On June 21, in Humanitarian Law Project v. Holder, the Supreme Court reaffirmed the painfully obvious – that providing material support to terrorists is a crime and that Congress’ saying so is not a violation of the Constitution.  That it took more than 10 years to reach this conclusion, and that three Justices dissented from it, says more about the ways in which lawyers construct arguments that only lawyers can believe in than it does about the reality of the world we live in, in which terrorist activities abound.

First, a bit of background:  Since 1996, Congress has made it a crime to provide “material support or resources” to an organization the Secretary of State has designated as a “foreign terrorist organization.” The purpose of the law is to deny terrorist groups the ingredients necessary for planning and carrying out attacks.

One of the key ingredients in the law was  a prohibition on virtually all types support, including both tangible support such as money, goods, and materials and also less concrete support, such as “personnel” and “training.”  Recognizing that any form of support might benefit the organization, Congress made the ban near total.  It was concerned, for example, that terrorist organizations with charitable or humanitarian arms were raising funds within the United States that could then be used to further their terrorist activities. Money is, after all, fungible. And so, the law outlawed any support to these groups, irrespective of whether that support was intended for humanitarian purposes.

The designated terrorist organizations are the ones you would expect to be listed – Al Qaeda, for example as well as others like the late, little-lamented Tamil Tigers, who waged a cruel terrorist war in Sri Lanka until they were recently defeated in a decisive military action. To protect against wholly innocent activity, in 2004 the law was clarified to make clear that anyone who gave support to a designated terrorist organization, is a criminal only if he had “knowledge that the organization is a designated terrorist organization …, that the organization has engaged or engages in terrorist activity . . ., or that the organization has engaged or engages in terrorism.”

Congress also made clear that purely independent speech that might advocate on behalf of terrorist organizations, but was not a public relations campaign coordinated with or directed by the terrorist organization, was protected.  Thus, Congress took two steps that we have long advocated:  It carefully defined the elements of the crime to exclude pure speech, and it enacted a strong criminal intent requirement, to make sure that only those who knew that the organization they were providing support to was a terrorist organization would be punished.

So who could oppose a statute narrowly tailored to prevent someone from providing tangible support to organizations he knows are terrorist organizations?  Well, it turns out that a number of international law activists objected to the law.  They raised two arguments:  First, that prohibiting them from helping terrorist groups learn how to use peaceful means of conflict resolution violated their First Amendment rights to free speech and association; and, second, that words like “training” and “services” and “support” were inherently vague and couldn’t be used in a criminal statute.

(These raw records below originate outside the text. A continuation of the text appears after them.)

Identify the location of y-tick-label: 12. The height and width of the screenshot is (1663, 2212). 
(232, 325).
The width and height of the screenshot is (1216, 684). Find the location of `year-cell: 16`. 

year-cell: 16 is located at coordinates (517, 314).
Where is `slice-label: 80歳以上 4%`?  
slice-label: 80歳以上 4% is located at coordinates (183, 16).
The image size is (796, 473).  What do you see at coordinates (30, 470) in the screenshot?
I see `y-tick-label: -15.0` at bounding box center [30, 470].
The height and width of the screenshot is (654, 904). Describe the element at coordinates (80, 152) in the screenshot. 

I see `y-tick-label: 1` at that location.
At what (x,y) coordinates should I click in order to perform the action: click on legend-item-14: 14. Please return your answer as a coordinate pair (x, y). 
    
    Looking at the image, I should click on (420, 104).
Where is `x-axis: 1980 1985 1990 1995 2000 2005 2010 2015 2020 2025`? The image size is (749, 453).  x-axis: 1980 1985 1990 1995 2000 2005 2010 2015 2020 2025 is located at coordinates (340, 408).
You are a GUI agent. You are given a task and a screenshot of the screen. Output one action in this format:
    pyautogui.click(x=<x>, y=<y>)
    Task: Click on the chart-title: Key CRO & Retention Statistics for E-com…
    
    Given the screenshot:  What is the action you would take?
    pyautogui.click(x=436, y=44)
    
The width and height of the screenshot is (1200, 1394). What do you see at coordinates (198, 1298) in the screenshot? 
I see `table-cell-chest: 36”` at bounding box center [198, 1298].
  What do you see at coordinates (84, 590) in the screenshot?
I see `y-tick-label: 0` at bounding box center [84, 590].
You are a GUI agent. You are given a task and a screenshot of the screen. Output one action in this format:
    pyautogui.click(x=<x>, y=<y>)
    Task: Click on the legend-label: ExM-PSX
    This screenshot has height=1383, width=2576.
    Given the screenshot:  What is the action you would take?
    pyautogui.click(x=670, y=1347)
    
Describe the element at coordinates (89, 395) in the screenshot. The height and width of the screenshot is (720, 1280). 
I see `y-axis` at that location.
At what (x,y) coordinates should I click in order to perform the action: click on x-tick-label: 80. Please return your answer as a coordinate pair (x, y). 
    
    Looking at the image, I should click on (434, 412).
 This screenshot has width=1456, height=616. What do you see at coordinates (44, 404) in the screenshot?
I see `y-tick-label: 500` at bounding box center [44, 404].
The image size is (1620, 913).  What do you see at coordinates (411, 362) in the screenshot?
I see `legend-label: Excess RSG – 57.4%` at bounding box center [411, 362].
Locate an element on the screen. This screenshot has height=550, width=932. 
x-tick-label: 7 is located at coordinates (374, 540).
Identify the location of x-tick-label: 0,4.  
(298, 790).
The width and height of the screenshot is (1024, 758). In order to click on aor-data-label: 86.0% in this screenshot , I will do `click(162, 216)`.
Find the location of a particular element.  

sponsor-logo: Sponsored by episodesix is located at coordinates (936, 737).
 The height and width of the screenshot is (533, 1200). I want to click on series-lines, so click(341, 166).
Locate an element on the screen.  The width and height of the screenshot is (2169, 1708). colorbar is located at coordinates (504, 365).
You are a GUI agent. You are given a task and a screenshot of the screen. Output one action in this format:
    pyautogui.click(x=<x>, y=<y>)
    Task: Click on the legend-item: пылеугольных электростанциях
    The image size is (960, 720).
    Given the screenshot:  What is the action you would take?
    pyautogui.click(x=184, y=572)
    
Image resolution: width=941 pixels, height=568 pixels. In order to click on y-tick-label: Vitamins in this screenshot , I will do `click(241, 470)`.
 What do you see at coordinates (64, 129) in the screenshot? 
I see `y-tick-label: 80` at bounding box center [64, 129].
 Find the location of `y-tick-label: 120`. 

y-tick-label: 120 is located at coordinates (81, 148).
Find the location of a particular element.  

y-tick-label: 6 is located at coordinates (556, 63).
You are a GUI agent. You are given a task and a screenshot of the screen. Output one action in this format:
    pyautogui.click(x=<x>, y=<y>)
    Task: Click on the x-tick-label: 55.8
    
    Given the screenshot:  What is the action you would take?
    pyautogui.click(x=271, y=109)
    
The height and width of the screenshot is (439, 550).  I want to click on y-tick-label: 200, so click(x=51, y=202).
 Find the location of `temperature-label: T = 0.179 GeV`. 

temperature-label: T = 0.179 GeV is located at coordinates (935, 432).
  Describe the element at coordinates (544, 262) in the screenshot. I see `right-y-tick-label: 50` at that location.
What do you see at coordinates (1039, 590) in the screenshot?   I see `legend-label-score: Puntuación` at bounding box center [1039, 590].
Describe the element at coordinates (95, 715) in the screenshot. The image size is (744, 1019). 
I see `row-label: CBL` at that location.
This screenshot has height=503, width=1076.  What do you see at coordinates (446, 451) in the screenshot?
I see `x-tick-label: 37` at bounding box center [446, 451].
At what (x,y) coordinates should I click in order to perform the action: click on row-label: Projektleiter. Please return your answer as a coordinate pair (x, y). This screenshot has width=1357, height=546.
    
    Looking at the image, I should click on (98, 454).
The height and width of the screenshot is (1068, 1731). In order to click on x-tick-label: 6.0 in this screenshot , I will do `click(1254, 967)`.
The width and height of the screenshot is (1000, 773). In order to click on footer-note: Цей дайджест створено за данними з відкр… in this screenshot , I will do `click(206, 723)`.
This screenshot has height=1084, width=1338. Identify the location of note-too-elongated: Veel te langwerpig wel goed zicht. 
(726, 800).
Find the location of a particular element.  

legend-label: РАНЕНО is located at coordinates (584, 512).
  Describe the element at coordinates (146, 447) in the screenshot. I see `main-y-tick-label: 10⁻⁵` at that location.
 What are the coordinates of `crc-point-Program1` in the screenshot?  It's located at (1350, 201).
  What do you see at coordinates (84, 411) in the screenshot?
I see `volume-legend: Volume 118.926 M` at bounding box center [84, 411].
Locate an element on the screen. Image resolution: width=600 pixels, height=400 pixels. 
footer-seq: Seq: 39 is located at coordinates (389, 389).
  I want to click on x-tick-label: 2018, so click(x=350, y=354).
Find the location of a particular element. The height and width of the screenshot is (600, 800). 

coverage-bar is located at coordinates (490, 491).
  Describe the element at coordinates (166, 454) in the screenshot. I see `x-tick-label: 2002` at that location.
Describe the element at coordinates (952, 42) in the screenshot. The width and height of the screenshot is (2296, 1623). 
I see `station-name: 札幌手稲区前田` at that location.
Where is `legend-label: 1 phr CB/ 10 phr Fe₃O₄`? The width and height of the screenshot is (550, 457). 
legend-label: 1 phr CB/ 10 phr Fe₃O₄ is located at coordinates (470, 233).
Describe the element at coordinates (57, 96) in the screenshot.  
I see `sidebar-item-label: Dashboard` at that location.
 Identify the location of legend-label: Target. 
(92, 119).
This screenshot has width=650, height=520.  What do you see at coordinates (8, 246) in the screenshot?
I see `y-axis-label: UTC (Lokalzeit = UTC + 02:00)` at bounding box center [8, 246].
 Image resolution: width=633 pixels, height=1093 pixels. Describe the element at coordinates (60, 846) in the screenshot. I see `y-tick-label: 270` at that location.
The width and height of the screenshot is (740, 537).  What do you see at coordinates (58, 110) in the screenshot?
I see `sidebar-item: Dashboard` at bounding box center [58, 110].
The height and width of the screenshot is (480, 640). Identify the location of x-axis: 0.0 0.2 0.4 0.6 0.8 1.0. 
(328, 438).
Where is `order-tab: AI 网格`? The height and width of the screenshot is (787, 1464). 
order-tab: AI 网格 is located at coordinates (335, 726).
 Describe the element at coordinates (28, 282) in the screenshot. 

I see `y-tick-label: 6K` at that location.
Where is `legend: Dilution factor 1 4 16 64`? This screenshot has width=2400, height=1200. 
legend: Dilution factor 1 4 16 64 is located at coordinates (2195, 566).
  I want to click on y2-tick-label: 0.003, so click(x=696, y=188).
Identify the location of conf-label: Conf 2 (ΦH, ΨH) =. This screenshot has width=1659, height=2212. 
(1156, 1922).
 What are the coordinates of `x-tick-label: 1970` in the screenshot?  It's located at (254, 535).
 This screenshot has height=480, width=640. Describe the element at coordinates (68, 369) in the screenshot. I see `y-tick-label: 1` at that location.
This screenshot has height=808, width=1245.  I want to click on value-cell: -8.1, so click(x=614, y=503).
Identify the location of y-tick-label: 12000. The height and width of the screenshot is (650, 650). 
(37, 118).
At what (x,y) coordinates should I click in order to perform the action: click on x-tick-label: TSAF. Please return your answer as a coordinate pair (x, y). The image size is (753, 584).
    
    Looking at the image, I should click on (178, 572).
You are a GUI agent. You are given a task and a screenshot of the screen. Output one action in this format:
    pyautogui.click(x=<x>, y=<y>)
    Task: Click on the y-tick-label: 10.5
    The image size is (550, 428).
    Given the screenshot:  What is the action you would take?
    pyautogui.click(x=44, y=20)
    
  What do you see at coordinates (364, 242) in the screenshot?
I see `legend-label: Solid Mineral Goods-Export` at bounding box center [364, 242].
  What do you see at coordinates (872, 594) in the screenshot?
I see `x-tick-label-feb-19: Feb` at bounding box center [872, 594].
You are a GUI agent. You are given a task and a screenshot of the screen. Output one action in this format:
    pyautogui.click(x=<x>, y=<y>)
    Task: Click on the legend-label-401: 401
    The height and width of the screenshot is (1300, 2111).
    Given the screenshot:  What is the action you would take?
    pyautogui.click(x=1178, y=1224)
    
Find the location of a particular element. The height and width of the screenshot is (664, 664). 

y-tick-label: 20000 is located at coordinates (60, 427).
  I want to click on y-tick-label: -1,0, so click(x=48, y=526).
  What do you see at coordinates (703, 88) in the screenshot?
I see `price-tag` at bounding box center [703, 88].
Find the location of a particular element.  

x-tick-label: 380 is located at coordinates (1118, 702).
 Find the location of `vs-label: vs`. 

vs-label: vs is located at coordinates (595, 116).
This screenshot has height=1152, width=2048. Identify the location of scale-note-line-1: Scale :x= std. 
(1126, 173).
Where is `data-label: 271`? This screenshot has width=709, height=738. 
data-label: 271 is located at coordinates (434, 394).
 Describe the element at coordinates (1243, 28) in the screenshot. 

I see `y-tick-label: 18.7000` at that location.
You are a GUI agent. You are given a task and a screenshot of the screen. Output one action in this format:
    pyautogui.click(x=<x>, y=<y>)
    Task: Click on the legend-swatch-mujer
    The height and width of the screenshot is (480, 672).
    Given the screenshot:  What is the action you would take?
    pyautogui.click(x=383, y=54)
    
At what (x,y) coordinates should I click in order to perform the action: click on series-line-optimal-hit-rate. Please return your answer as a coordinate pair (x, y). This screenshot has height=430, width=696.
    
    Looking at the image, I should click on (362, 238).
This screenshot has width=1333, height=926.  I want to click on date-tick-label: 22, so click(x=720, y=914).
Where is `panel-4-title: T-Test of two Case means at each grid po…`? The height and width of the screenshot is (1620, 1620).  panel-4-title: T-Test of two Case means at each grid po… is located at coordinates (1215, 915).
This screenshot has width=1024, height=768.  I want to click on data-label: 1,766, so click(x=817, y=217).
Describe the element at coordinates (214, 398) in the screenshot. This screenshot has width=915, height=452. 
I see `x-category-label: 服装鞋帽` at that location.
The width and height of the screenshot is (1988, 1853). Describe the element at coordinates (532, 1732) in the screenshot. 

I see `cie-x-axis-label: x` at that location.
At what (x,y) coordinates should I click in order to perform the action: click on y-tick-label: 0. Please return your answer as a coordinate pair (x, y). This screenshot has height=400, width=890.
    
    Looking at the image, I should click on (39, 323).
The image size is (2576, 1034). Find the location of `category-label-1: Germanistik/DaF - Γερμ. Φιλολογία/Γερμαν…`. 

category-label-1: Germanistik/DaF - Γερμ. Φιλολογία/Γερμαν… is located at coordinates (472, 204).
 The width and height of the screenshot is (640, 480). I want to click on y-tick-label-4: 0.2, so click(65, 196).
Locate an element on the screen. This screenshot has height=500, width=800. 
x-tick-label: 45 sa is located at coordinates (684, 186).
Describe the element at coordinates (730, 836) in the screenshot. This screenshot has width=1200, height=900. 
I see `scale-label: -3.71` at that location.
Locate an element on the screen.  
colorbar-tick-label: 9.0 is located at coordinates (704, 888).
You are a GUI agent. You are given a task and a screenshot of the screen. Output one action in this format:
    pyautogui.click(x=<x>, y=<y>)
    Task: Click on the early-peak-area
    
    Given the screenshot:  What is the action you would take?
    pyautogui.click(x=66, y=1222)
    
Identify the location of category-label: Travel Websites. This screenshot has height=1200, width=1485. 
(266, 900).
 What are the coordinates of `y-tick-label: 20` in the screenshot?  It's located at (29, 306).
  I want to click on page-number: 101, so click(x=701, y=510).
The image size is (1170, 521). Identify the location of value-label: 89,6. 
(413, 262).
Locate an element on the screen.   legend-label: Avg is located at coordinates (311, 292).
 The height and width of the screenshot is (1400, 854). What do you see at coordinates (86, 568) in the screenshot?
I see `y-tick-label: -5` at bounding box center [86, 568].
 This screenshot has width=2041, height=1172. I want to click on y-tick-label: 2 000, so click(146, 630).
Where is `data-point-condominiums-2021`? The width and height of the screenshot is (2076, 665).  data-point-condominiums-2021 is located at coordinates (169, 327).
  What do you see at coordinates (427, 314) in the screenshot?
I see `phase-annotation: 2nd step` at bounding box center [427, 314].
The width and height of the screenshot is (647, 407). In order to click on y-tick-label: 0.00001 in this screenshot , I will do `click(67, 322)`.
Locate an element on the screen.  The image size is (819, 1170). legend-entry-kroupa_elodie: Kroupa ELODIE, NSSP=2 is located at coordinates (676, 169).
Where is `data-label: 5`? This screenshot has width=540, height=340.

The Supreme Court’s decision wisely rejected these challenges.  As to the “vagueness” argument, the Court held that the words were sufficiently clear that a “person of ordinary intelligence” could determine their meaning and understand what was prohibited.  Indeed, the issue was so easily resolved that all 9 Justices agreed that the law was not vague.

The Justices split, however, on the question of whether political activists could be prohibited from providing support to a terrorist organization through training in peaceful dispute resolution.  Six justices of the Court recognized, as did Congress and the Obama Administration, that any support to certain violent terrorist organizations is likely, in the end, to aid and abet the criminal and terrorist ends of those groups, no matter how well-meaning that support is.  And they recognized, as well, that free speech was only mildly constrained –if at all.  Those who wished to do so could continue to argue publicly on behalf of the Tamil Tigers. They simply could not help the Tigers directly, by providing them with assistance such as training and technical assistance.

This seems to strike the right balance.  As the Court recognized, the federal government’s duty to provide for the common defense and protect against activities by foreign terrorist organizations is one of its most solemn constitutional obligations.  Characterizing the provision of material support to a foreign terrorist group as “free speech” simply because some speech is involved does not cloak it with First Amendment protections any more than teaching a terrorist how to make a bomb is free speech.  What Congress has said, what the Obama Administration has argued, and what the Court has now held, is that certain foreign organizations are simply beyond the pale.  In saying so, the Court got it right.